Can you edit all the records below by replacing each "GUI agent" with "screen-control agent" and leaving everything else unchanged?
* begin STORED DATA *
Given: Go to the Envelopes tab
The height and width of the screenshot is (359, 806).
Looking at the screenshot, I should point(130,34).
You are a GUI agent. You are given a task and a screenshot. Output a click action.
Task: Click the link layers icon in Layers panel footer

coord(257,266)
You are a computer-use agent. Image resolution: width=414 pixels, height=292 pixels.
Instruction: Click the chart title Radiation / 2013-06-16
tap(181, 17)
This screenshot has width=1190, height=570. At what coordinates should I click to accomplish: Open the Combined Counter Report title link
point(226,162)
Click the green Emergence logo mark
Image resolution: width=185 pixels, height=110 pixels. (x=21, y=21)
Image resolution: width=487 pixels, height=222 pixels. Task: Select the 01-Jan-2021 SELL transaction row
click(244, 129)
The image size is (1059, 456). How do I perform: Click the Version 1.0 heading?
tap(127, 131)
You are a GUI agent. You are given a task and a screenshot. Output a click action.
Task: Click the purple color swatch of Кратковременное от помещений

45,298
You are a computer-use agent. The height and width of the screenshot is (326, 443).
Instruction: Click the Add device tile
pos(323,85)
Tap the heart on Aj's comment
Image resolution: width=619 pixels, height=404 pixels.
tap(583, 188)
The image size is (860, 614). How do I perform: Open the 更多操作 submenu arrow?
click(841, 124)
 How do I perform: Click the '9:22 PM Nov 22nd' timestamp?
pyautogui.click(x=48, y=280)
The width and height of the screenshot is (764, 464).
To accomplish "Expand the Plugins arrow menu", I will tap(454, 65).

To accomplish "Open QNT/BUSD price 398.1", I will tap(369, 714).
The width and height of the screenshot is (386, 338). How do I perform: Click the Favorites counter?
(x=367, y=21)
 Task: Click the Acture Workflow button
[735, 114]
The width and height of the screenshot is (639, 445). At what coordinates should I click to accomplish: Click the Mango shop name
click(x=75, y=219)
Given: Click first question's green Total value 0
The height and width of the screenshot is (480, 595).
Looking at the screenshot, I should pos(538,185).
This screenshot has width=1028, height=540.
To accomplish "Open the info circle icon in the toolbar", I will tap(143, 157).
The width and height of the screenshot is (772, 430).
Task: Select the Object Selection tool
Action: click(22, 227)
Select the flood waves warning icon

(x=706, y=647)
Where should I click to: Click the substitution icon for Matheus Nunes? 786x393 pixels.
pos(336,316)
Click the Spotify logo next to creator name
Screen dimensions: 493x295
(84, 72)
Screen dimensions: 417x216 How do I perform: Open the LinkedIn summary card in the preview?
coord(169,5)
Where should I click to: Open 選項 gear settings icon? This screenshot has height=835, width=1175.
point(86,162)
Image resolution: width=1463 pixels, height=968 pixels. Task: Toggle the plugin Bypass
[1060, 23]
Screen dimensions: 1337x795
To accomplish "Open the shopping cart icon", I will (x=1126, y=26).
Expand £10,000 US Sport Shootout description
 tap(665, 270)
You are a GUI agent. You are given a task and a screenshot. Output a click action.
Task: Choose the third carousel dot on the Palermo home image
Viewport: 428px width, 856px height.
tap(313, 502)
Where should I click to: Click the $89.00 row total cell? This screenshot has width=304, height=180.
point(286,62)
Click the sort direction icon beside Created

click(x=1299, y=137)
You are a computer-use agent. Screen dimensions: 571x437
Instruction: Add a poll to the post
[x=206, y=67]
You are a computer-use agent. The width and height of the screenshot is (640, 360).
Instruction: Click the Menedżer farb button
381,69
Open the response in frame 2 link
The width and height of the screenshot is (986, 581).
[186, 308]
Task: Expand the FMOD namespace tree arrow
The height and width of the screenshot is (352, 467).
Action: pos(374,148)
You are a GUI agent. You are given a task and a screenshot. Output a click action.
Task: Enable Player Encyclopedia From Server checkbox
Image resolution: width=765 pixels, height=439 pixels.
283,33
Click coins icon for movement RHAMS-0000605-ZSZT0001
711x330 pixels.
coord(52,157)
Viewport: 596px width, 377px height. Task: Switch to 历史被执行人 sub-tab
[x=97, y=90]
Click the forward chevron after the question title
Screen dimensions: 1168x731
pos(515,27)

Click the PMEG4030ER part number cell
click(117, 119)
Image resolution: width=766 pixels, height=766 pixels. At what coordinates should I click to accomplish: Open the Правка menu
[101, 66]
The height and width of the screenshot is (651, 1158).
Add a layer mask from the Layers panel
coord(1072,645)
* end STORED DATA *
• **PROBLEM SOLUTION**
Given: Go to the Envelopes tab
The height and width of the screenshot is (359, 806).
Looking at the screenshot, I should point(130,34).
You are a screen-control agent. You are given a task and a screenshot. Output a click action.
Task: Click the link layers icon in Layers panel footer

coord(257,266)
You are a computer-use agent. Image resolution: width=414 pixels, height=292 pixels.
Instruction: Click the chart title Radiation / 2013-06-16
tap(181, 17)
This screenshot has width=1190, height=570. At what coordinates should I click to accomplish: Open the Combined Counter Report title link
point(226,162)
Click the green Emergence logo mark
Image resolution: width=185 pixels, height=110 pixels. (x=21, y=21)
Image resolution: width=487 pixels, height=222 pixels. Task: Select the 01-Jan-2021 SELL transaction row
click(244, 129)
The image size is (1059, 456). How do I perform: Click the Version 1.0 heading?
tap(127, 131)
You are a screen-control agent. You are given a task and a screenshot. Output a click action.
Task: Click the purple color swatch of Кратковременное от помещений

45,298
You are a computer-use agent. The height and width of the screenshot is (326, 443).
Instruction: Click the Add device tile
pos(323,85)
Tap the heart on Aj's comment
Image resolution: width=619 pixels, height=404 pixels.
tap(583, 188)
The image size is (860, 614). How do I perform: Open the 更多操作 submenu arrow?
click(841, 124)
 How do I perform: Click the '9:22 PM Nov 22nd' timestamp?
pyautogui.click(x=48, y=280)
The width and height of the screenshot is (764, 464).
To accomplish "Expand the Plugins arrow menu", I will tap(454, 65).

To accomplish "Open QNT/BUSD price 398.1", I will tap(369, 714).
The width and height of the screenshot is (386, 338). How do I perform: Click the Favorites counter?
(x=367, y=21)
 Task: Click the Acture Workflow button
[735, 114]
The width and height of the screenshot is (639, 445). At what coordinates should I click to accomplish: Click the Mango shop name
click(x=75, y=219)
Given: Click first question's green Total value 0
The height and width of the screenshot is (480, 595).
Looking at the screenshot, I should pos(538,185).
This screenshot has width=1028, height=540.
To accomplish "Open the info circle icon in the toolbar", I will tap(143, 157).
The width and height of the screenshot is (772, 430).
Task: Select the Object Selection tool
Action: click(22, 227)
Select the flood waves warning icon

(x=706, y=647)
Where should I click to: Click the substitution icon for Matheus Nunes? 786x393 pixels.
pos(336,316)
Click the Spotify logo next to creator name
Screen dimensions: 493x295
(84, 72)
Screen dimensions: 417x216 How do I perform: Open the LinkedIn summary card in the preview?
coord(169,5)
Where should I click to: Open 選項 gear settings icon? This screenshot has height=835, width=1175.
point(86,162)
Image resolution: width=1463 pixels, height=968 pixels. Task: Toggle the plugin Bypass
[1060, 23]
Screen dimensions: 1337x795
To accomplish "Open the shopping cart icon", I will (x=1126, y=26).
Expand £10,000 US Sport Shootout description
 tap(665, 270)
You are a screen-control agent. You are given a task and a screenshot. Output a click action.
Task: Choose the third carousel dot on the Palermo home image
Viewport: 428px width, 856px height.
tap(313, 502)
Where should I click to: Click the $89.00 row total cell? This screenshot has width=304, height=180.
point(286,62)
Click the sort direction icon beside Created

click(x=1299, y=137)
You are a computer-use agent. Screen dimensions: 571x437
Instruction: Add a poll to the post
[x=206, y=67]
You are a computer-use agent. The width and height of the screenshot is (640, 360).
Instruction: Click the Menedżer farb button
381,69
Open the response in frame 2 link
The width and height of the screenshot is (986, 581).
[186, 308]
Task: Expand the FMOD namespace tree arrow
The height and width of the screenshot is (352, 467).
Action: pos(374,148)
You are a screen-control agent. You are given a task and a screenshot. Output a click action.
Task: Enable Player Encyclopedia From Server checkbox
Image resolution: width=765 pixels, height=439 pixels.
283,33
Click coins icon for movement RHAMS-0000605-ZSZT0001
711x330 pixels.
coord(52,157)
Viewport: 596px width, 377px height. Task: Switch to 历史被执行人 sub-tab
[x=97, y=90]
Click the forward chevron after the question title
Screen dimensions: 1168x731
pos(515,27)

Click the PMEG4030ER part number cell
click(117, 119)
Image resolution: width=766 pixels, height=766 pixels. At what coordinates should I click to accomplish: Open the Правка menu
[101, 66]
The height and width of the screenshot is (651, 1158).
Add a layer mask from the Layers panel
coord(1072,645)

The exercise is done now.